Twelve Days of Christmas Cookies: nuts

Welcome to our Twelve Days of Christmas Cookies link up! For the next two weeks, join us every day and add your favorite cookie recipe for that day’s theme. Please follow Lisa and Lindsay and check out some new blogs! Happy baking!

We recently discovered that C has a minor tree-nut allergy, so suddenly my ability to bake with nuts is quite limited! Unless, of course, I am baking something that I don't want to eat... then I can load it up with walnuts, pecans, and hazelnuts, and keep it all for myself. Not that I would ever do that...!!

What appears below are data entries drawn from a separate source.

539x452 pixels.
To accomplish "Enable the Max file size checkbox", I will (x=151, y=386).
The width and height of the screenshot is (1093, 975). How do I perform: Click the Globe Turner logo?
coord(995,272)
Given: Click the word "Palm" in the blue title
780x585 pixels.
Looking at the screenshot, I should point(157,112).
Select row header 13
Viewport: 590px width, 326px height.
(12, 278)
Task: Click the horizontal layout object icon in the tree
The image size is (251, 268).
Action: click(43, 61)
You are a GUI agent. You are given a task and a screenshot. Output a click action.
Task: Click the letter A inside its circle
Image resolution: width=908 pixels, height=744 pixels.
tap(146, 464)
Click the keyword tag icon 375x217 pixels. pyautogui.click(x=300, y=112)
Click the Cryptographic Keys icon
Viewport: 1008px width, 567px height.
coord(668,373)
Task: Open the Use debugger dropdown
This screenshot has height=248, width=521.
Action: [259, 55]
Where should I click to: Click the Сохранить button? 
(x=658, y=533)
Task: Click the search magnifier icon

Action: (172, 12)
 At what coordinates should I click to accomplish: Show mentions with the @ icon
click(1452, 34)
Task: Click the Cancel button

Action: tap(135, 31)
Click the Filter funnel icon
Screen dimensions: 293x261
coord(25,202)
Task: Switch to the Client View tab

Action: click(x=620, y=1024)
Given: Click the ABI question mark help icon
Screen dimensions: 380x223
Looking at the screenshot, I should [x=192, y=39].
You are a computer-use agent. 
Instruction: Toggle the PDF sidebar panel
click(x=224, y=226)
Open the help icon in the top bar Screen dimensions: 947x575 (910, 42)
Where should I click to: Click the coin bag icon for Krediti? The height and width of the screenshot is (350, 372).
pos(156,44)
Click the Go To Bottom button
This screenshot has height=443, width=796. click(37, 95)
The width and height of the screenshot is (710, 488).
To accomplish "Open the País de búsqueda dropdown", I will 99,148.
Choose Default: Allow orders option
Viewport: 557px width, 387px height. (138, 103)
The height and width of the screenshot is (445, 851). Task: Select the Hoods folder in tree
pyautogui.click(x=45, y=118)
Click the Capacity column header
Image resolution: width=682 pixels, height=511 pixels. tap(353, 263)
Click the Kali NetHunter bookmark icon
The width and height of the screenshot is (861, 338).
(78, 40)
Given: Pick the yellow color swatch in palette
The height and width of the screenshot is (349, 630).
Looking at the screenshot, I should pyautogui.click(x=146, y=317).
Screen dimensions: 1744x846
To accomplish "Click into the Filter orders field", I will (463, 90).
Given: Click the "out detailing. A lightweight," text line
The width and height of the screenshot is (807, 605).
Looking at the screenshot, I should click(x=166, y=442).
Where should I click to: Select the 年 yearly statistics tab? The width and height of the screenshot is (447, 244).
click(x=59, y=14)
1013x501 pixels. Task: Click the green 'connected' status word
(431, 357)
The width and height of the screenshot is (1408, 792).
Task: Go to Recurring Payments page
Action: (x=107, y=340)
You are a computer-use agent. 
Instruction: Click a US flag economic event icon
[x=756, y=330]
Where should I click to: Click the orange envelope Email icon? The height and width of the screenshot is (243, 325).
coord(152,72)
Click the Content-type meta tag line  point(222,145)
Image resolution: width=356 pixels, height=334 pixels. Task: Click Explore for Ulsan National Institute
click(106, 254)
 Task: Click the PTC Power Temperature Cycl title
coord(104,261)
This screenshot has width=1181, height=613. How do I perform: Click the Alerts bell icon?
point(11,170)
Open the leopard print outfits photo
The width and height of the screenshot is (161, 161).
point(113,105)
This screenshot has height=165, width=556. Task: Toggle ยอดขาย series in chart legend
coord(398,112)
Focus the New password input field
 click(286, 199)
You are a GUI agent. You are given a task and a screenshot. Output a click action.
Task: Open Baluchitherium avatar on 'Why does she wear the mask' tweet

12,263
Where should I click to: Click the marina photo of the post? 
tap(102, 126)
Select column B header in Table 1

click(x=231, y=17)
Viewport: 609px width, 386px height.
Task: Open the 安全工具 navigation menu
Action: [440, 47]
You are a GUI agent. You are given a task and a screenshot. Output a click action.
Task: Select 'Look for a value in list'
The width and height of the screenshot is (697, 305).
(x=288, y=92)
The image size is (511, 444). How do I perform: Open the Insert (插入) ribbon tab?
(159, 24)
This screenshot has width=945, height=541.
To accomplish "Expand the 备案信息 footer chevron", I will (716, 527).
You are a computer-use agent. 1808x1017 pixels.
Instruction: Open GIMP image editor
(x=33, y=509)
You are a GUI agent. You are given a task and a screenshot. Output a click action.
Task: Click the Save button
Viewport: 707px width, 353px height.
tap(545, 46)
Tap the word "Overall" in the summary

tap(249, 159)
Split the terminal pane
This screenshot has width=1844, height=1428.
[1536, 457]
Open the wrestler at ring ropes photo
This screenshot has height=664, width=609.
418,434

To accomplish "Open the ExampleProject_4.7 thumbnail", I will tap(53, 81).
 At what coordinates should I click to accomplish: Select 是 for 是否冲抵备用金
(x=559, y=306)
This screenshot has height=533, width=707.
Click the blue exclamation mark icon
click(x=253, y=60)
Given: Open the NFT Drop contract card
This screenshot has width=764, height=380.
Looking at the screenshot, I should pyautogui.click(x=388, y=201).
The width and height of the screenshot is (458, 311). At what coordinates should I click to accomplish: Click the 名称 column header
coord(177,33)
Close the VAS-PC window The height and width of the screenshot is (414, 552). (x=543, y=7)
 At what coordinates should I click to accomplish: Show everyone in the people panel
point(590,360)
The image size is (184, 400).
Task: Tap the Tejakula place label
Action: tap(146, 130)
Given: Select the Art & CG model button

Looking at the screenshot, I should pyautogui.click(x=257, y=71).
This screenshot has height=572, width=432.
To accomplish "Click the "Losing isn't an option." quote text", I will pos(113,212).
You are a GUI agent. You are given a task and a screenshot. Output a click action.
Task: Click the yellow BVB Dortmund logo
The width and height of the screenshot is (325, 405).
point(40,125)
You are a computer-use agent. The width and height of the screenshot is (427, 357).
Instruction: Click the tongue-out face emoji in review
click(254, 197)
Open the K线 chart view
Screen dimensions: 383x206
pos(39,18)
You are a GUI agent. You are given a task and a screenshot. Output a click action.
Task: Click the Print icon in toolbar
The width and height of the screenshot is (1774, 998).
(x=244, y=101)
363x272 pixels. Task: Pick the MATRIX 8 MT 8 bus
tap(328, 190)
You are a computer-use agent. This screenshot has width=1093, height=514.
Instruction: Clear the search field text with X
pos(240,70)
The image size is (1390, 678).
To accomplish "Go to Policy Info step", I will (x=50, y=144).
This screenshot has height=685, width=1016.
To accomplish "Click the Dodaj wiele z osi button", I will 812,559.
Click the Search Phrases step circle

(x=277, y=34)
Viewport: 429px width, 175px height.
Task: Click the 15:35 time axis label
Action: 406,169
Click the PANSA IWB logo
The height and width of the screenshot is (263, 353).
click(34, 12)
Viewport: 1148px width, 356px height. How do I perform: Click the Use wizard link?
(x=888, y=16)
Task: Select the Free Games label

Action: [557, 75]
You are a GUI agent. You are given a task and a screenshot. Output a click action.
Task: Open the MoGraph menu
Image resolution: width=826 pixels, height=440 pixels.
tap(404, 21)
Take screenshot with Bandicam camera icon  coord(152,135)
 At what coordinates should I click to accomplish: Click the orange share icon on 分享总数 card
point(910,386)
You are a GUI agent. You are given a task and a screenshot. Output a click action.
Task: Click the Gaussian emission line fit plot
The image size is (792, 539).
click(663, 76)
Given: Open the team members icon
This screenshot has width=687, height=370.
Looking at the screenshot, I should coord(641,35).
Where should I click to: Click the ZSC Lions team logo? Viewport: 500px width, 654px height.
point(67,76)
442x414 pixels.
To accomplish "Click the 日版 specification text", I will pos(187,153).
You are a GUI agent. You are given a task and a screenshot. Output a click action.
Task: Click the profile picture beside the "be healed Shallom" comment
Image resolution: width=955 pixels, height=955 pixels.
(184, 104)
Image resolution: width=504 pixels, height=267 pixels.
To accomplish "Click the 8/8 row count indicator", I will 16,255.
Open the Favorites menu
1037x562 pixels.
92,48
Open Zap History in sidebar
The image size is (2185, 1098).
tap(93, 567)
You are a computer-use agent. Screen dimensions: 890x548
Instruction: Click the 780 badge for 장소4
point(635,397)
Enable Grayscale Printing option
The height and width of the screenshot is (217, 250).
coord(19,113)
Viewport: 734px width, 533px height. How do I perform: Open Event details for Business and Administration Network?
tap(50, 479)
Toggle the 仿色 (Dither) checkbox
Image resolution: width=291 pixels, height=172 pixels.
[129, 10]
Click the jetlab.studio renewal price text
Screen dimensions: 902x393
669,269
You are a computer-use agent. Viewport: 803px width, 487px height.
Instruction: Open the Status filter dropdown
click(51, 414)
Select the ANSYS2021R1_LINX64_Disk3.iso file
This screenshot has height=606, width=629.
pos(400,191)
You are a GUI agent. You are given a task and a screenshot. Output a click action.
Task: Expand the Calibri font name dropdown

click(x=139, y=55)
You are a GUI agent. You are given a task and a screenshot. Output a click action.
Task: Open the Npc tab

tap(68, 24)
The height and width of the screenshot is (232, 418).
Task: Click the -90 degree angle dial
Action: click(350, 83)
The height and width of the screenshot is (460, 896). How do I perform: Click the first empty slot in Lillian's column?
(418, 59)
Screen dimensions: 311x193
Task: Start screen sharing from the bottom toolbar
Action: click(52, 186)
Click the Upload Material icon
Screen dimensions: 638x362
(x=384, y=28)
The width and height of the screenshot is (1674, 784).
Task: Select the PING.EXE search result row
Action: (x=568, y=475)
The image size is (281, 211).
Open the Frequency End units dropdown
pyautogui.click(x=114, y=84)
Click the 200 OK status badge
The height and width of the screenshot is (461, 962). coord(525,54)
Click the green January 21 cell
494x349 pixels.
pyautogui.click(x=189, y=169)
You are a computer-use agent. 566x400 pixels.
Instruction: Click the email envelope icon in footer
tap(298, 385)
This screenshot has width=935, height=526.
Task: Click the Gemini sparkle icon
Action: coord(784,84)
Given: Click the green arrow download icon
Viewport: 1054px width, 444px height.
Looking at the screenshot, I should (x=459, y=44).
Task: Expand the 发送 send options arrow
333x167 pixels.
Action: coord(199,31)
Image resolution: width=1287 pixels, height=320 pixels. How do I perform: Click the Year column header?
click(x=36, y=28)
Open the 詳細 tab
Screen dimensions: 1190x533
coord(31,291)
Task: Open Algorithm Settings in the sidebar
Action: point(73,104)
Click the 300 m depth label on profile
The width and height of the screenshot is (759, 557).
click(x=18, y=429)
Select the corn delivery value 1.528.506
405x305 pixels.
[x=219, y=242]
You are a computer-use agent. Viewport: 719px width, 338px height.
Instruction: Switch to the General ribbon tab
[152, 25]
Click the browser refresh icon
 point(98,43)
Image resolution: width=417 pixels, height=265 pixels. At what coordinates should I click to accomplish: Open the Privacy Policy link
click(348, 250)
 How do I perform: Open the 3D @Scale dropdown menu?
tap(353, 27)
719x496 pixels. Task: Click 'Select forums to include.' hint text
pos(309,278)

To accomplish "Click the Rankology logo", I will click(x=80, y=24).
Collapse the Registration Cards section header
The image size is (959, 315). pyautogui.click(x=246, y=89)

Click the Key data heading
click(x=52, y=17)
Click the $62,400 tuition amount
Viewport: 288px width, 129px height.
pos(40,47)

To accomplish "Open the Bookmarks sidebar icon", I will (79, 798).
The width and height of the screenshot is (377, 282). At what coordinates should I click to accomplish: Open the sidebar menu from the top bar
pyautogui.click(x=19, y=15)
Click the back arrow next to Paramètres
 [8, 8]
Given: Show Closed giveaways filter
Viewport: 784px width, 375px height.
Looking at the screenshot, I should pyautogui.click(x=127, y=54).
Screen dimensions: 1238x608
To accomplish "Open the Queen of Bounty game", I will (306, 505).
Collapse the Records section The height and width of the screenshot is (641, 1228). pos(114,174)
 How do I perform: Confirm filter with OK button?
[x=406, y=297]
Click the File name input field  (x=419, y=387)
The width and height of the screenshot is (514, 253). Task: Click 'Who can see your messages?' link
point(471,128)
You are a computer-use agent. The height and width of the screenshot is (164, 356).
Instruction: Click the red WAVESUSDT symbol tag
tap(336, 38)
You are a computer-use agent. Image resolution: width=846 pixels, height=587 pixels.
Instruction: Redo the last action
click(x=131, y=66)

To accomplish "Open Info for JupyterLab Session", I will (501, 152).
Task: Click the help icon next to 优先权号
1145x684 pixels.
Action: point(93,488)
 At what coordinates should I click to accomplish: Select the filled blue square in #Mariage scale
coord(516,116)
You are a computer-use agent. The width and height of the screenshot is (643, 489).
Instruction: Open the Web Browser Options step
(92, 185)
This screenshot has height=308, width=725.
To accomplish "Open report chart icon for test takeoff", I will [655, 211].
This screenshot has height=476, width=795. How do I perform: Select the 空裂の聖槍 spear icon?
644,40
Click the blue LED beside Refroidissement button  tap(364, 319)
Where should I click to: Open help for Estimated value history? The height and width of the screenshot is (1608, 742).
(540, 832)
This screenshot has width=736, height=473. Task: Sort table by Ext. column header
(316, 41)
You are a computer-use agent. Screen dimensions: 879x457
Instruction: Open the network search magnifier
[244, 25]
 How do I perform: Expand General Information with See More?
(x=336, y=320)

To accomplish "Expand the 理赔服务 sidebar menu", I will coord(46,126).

In looking for a tree-nut-free recipe to use last year, my mom and I came across Pistachio-Cherry-Chocolate Cookies in an America's Test Kitchen: Christmas Cookies cookbook that my mom had stashed away. What a delightful combination of flavors! We adored these cookies last year, and knew we had to make them again this year. I had co-workers asking me months ago if I planned to bake these again - they are definitely a hit!

We have adapted the original recipe just slightly in order to make the production a little simpler. Other than that, we just followed the recipe!

Pistachio-Cherry-Chocolate Cookies
from America's Test Kitchen
Makes about 40 cookies

  • 2 1/2 cups all-purpose flour
  • 3/4 cup superfine sugar
  • 1/4 teaspoon salt
  • 16 tablespoons unsalted butter, cut into 16 pieces and softened
  • 1 1/4 cups shelled pistachios, toasted and chopped fine
  • 1/3 cup dried cherries, chopped fine
  • 1 ounce cream cheese, softened
  • 2 teaspoons vanilla extract
  • 6 ounces bittersweet chocolate, chopped
  1. Using stand mixer fitted with paddle, mix flour, sugar, and salt on low speed until combined. Add butter and stir until mixture is crumbly.
  2. Stir in pistachios, cherries, cream cheese, and vanilla, and mix until well incorporated, but do not over mix - just until dough starts to come together in large chunks.
  3. Place dough on a piece of plastic wrap and knead by hand until it starts to come together and all mix-ins are well-incorporated.
  4. Split dough into two equal chunks, form into discs, and wrap in plastic wrap. Refrigerate at least one hour.
  5. Once dough is chilled, preheat oven to 375*.
  6. Take dough out of fridge and form balls using approximately 1 tablespoon of dough per cookie. Flatten balls into cookie shapes and place on parchment-paper-lined cookie sheets - do not overcrowd cookie sheets!
  7. Bake one cookie sheet at a time on the middle rack in the oven, for 9-10 minutes per tray, rotating tray halfway through baking.
  8. Once cookies are cooled, melt chocolate in a microwave-safe bowl. Use a spoon to lightly drizzle chocolate over cookies, or dip cookies halfway into chocolate to coat. (The drizzle method is much faster and easier, but doesn't give the same visual appeal.)


1 comment :

Stephanie @ My Freckled Life said...

Yummmm, these sound tasty! I love pistachios!!